**About this exercise:** Extract the data exactly, missing nothing.

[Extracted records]
*** Block opens ***

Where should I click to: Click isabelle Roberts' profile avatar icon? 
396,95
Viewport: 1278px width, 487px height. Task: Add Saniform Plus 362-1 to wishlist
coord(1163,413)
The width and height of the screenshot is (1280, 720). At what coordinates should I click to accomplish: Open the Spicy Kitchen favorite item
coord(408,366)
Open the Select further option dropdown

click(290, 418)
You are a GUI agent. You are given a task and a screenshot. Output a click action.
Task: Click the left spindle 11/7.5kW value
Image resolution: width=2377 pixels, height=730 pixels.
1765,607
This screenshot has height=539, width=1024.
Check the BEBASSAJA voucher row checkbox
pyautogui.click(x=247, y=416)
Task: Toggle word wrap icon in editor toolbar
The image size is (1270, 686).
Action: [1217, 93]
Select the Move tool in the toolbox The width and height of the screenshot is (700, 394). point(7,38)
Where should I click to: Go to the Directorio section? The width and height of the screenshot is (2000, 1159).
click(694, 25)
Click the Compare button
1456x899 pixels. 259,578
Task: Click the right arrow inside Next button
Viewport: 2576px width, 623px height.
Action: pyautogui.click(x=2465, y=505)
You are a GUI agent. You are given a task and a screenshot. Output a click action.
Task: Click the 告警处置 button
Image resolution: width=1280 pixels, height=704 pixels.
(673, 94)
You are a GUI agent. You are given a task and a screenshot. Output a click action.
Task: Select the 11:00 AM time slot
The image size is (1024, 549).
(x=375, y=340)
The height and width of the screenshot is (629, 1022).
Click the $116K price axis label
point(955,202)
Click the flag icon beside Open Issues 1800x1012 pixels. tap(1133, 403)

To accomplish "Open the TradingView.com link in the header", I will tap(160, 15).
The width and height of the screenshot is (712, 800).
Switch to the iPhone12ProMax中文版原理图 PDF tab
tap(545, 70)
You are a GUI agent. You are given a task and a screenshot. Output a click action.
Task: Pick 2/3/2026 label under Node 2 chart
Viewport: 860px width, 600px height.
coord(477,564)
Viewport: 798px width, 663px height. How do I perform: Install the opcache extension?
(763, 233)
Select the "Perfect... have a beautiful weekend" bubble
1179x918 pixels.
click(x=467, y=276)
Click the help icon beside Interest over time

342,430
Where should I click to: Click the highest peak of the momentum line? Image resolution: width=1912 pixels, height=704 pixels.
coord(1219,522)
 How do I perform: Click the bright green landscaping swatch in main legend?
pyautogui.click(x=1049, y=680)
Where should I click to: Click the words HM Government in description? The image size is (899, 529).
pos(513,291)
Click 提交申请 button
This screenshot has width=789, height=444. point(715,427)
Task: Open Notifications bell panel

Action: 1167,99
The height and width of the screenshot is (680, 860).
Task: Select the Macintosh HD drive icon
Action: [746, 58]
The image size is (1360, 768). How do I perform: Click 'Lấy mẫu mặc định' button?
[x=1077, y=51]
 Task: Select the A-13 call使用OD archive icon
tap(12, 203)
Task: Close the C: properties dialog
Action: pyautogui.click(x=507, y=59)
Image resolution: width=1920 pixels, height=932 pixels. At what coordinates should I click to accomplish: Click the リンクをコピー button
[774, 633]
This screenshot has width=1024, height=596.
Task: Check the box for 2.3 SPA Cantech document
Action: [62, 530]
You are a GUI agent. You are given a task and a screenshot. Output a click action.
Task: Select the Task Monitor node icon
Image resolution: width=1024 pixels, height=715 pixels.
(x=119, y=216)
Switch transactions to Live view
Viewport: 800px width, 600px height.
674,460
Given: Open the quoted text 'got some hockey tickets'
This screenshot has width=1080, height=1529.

*** Block closes ***

**Written solution:**
Where should I click to: Click isabelle Roberts' profile avatar icon? 
396,95
Viewport: 1278px width, 487px height. Task: Add Saniform Plus 362-1 to wishlist
coord(1163,413)
The width and height of the screenshot is (1280, 720). At what coordinates should I click to accomplish: Open the Spicy Kitchen favorite item
coord(408,366)
Open the Select further option dropdown

click(290, 418)
You are a GUI agent. You are given a task and a screenshot. Output a click action.
Task: Click the left spindle 11/7.5kW value
Image resolution: width=2377 pixels, height=730 pixels.
1765,607
This screenshot has height=539, width=1024.
Check the BEBASSAJA voucher row checkbox
pyautogui.click(x=247, y=416)
Task: Toggle word wrap icon in editor toolbar
The image size is (1270, 686).
Action: [1217, 93]
Select the Move tool in the toolbox The width and height of the screenshot is (700, 394). point(7,38)
Where should I click to: Go to the Directorio section? The width and height of the screenshot is (2000, 1159).
click(694, 25)
Click the Compare button
1456x899 pixels. 259,578
Task: Click the right arrow inside Next button
Viewport: 2576px width, 623px height.
Action: pyautogui.click(x=2465, y=505)
You are a GUI agent. You are given a task and a screenshot. Output a click action.
Task: Click the 告警处置 button
Image resolution: width=1280 pixels, height=704 pixels.
(673, 94)
You are a GUI agent. You are given a task and a screenshot. Output a click action.
Task: Select the 11:00 AM time slot
The image size is (1024, 549).
(x=375, y=340)
The height and width of the screenshot is (629, 1022).
Click the $116K price axis label
point(955,202)
Click the flag icon beside Open Issues 1800x1012 pixels. tap(1133, 403)

To accomplish "Open the TradingView.com link in the header", I will tap(160, 15).
The width and height of the screenshot is (712, 800).
Switch to the iPhone12ProMax中文版原理图 PDF tab
tap(545, 70)
You are a GUI agent. You are given a task and a screenshot. Output a click action.
Task: Pick 2/3/2026 label under Node 2 chart
Viewport: 860px width, 600px height.
coord(477,564)
Viewport: 798px width, 663px height. How do I perform: Install the opcache extension?
(763, 233)
Select the "Perfect... have a beautiful weekend" bubble
1179x918 pixels.
click(x=467, y=276)
Click the help icon beside Interest over time

342,430
Where should I click to: Click the highest peak of the momentum line? Image resolution: width=1912 pixels, height=704 pixels.
coord(1219,522)
 How do I perform: Click the bright green landscaping swatch in main legend?
pyautogui.click(x=1049, y=680)
Where should I click to: Click the words HM Government in description? The image size is (899, 529).
pos(513,291)
Click 提交申请 button
This screenshot has width=789, height=444. point(715,427)
Task: Open Notifications bell panel

Action: 1167,99
The height and width of the screenshot is (680, 860).
Task: Select the Macintosh HD drive icon
Action: [746, 58]
The image size is (1360, 768). How do I perform: Click 'Lấy mẫu mặc định' button?
[x=1077, y=51]
 Task: Select the A-13 call使用OD archive icon
tap(12, 203)
Task: Close the C: properties dialog
Action: pyautogui.click(x=507, y=59)
Image resolution: width=1920 pixels, height=932 pixels. At what coordinates should I click to accomplish: Click the リンクをコピー button
[774, 633]
This screenshot has width=1024, height=596.
Task: Check the box for 2.3 SPA Cantech document
Action: [62, 530]
You are a GUI agent. You are given a task and a screenshot. Output a click action.
Task: Select the Task Monitor node icon
Image resolution: width=1024 pixels, height=715 pixels.
(x=119, y=216)
Switch transactions to Live view
Viewport: 800px width, 600px height.
674,460
Given: Open the quoted text 'got some hockey tickets'
This screenshot has width=1080, height=1529.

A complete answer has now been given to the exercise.